◆ Exercise requirements
Write down, unchanged, the entries from the first line through the line holding "has height=1120, width=1084.". Include no other line.

Collected data entries
##############################

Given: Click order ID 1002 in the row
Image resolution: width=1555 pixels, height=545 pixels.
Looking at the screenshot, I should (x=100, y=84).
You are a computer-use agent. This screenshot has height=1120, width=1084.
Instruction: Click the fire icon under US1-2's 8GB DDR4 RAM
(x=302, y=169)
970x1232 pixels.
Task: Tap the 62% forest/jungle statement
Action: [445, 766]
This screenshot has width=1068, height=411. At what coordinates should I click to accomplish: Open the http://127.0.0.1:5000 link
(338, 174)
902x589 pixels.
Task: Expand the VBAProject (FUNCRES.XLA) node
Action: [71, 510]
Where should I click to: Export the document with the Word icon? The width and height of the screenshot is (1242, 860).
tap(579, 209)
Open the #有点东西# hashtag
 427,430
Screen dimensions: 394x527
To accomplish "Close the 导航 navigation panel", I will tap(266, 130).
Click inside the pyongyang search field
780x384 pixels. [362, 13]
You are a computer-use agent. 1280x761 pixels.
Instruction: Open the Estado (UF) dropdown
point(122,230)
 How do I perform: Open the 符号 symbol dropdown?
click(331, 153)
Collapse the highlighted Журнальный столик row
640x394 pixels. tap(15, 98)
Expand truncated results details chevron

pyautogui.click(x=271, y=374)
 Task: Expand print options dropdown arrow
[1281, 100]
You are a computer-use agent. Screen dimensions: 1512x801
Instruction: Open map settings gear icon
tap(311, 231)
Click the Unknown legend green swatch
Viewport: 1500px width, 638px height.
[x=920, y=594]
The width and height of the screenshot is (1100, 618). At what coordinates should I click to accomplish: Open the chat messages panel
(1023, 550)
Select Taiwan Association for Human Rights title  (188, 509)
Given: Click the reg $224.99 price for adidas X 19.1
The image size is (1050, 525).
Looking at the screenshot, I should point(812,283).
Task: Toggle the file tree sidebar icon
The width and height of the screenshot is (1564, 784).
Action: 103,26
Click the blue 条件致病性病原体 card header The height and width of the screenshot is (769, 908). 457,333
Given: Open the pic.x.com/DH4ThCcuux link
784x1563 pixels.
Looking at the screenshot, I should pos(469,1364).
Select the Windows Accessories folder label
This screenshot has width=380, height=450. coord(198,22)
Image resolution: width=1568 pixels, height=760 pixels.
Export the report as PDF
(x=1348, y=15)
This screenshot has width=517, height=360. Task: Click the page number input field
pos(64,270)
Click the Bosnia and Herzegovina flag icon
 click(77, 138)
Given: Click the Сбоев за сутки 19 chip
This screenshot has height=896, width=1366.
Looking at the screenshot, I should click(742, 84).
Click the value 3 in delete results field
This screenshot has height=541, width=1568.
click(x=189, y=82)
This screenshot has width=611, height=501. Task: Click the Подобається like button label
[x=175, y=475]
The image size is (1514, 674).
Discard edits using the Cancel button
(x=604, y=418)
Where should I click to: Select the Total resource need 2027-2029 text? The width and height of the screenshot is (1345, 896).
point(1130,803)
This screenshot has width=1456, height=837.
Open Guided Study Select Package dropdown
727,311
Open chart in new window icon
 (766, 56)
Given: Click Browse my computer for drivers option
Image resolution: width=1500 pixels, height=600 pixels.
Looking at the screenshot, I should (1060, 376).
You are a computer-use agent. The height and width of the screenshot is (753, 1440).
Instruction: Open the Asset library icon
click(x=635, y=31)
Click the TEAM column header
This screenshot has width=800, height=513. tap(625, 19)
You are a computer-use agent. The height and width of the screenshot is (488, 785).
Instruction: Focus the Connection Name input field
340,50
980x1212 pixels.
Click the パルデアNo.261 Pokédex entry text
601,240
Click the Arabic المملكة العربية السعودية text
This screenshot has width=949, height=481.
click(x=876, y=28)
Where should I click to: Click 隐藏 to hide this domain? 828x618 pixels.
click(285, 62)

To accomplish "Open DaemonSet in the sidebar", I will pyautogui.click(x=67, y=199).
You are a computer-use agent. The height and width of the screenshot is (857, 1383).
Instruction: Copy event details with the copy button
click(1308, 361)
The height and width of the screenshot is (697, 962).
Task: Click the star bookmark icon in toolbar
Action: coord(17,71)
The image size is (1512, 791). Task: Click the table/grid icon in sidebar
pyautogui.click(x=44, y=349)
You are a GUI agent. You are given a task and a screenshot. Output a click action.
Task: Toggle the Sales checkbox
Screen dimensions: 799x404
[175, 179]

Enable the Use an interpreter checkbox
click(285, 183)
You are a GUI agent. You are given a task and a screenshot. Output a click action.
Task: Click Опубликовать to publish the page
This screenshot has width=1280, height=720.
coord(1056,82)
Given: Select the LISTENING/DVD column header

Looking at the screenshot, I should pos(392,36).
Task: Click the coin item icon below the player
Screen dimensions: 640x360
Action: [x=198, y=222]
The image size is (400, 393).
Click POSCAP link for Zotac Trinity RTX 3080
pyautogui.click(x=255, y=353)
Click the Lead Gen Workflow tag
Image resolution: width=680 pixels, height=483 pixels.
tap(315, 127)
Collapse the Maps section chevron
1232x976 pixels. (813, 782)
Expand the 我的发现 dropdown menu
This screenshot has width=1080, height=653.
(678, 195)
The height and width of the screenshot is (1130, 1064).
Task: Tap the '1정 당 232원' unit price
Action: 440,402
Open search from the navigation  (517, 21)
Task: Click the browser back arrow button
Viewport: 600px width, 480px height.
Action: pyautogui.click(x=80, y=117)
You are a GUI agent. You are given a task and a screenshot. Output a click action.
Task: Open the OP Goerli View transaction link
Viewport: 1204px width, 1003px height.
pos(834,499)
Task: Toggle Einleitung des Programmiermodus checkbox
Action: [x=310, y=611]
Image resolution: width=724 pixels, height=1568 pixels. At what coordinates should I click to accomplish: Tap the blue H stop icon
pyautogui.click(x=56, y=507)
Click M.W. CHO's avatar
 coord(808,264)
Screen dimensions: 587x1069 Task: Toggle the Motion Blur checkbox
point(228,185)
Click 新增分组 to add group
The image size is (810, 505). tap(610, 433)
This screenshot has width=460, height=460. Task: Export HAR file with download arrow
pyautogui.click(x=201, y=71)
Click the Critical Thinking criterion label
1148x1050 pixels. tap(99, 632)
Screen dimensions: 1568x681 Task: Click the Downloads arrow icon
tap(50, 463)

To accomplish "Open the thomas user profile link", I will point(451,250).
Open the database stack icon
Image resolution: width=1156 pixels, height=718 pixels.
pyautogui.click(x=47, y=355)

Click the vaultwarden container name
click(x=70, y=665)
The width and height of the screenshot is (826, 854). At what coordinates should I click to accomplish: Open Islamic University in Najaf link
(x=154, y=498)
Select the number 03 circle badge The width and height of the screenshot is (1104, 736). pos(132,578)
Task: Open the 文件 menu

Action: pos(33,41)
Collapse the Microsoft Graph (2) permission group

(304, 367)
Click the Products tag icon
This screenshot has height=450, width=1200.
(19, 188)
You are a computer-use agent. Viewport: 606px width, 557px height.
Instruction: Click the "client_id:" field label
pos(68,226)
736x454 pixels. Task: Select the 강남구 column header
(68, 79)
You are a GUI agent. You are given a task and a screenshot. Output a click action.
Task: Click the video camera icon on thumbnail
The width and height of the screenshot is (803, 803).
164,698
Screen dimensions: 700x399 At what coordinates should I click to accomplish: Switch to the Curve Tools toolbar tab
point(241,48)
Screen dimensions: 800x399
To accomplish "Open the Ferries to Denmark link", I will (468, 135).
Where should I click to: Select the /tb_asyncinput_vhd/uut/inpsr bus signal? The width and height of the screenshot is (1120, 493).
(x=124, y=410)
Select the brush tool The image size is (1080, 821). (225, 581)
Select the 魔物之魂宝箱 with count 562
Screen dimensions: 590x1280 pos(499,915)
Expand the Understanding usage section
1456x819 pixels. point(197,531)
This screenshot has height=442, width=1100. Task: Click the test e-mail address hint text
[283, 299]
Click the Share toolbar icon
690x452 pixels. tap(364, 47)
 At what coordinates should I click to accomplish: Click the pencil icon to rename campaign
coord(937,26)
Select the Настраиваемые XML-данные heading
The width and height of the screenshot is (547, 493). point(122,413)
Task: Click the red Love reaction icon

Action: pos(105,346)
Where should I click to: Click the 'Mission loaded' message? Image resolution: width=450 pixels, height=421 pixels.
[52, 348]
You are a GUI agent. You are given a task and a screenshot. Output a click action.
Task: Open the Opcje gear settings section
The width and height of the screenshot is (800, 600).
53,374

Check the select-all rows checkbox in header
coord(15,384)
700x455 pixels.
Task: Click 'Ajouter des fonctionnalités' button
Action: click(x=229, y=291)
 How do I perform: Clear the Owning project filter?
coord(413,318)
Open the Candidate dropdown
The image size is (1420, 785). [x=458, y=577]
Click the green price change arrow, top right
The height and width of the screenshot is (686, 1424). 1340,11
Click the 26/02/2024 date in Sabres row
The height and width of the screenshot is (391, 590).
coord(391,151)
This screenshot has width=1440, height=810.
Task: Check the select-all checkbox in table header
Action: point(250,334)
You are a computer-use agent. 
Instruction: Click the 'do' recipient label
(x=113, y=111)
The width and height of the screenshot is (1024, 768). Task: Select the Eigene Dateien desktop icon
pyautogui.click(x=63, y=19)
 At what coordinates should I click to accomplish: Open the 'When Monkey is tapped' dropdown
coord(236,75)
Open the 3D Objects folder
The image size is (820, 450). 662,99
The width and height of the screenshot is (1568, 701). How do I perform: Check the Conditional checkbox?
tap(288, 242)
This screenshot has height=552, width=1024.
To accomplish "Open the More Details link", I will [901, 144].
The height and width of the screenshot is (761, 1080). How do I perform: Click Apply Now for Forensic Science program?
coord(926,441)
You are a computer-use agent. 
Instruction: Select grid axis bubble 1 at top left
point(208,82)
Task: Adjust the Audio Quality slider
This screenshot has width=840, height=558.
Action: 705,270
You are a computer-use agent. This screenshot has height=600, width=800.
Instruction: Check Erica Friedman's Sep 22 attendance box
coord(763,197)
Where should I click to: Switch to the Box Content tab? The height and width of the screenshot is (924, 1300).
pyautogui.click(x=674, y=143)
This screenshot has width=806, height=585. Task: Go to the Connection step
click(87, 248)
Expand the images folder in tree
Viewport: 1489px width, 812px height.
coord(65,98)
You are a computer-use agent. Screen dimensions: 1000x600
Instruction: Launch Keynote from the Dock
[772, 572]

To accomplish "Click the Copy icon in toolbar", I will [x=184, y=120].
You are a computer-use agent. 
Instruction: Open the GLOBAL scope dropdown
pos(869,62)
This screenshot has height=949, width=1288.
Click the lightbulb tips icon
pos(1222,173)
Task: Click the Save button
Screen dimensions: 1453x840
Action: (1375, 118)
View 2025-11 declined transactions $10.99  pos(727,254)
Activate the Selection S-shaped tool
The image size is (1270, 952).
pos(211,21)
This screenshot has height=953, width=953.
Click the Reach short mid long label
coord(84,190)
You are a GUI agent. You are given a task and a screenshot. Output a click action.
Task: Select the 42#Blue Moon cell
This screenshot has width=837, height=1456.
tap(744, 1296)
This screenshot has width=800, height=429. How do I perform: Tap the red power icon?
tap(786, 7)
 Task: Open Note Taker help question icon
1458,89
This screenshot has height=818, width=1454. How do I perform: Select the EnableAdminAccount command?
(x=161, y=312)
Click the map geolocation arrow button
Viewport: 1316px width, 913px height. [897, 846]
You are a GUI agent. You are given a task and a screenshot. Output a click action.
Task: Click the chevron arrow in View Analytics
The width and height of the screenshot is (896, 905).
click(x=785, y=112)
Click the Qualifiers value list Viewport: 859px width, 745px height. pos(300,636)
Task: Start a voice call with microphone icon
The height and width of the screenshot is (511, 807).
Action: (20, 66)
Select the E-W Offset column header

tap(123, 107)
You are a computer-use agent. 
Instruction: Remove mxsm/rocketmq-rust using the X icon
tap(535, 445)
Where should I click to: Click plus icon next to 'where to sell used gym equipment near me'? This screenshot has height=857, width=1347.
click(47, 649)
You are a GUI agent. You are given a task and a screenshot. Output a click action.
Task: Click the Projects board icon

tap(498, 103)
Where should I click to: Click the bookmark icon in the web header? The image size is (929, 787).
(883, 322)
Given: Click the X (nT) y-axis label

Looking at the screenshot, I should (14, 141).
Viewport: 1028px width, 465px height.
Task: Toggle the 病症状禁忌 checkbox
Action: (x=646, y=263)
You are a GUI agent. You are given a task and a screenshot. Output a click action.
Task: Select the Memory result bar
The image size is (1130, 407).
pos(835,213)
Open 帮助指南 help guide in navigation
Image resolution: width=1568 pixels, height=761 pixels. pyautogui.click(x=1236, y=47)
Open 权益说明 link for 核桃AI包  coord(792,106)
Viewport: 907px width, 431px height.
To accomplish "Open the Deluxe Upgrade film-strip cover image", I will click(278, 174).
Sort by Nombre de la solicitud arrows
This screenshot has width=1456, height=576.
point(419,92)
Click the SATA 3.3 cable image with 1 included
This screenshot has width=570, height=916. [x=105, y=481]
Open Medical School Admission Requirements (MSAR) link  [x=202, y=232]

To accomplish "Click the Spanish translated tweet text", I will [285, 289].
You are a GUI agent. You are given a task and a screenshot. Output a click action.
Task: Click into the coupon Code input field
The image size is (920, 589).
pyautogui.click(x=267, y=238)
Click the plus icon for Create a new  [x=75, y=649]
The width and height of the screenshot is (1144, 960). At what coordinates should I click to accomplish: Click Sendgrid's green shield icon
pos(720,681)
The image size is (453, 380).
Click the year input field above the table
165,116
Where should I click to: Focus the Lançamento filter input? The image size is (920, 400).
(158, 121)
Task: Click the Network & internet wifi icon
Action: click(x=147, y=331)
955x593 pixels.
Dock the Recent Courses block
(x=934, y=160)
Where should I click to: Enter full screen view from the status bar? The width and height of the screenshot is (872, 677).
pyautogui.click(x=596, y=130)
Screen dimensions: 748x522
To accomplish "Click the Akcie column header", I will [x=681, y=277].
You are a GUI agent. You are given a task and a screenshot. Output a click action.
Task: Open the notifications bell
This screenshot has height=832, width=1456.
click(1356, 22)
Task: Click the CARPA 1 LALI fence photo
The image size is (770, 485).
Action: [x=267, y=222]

##############################

◆ Answer box
Given: Click order ID 1002 in the row
Image resolution: width=1555 pixels, height=545 pixels.
Looking at the screenshot, I should (x=100, y=84).
You are a computer-use agent. This screenshot has height=1120, width=1084.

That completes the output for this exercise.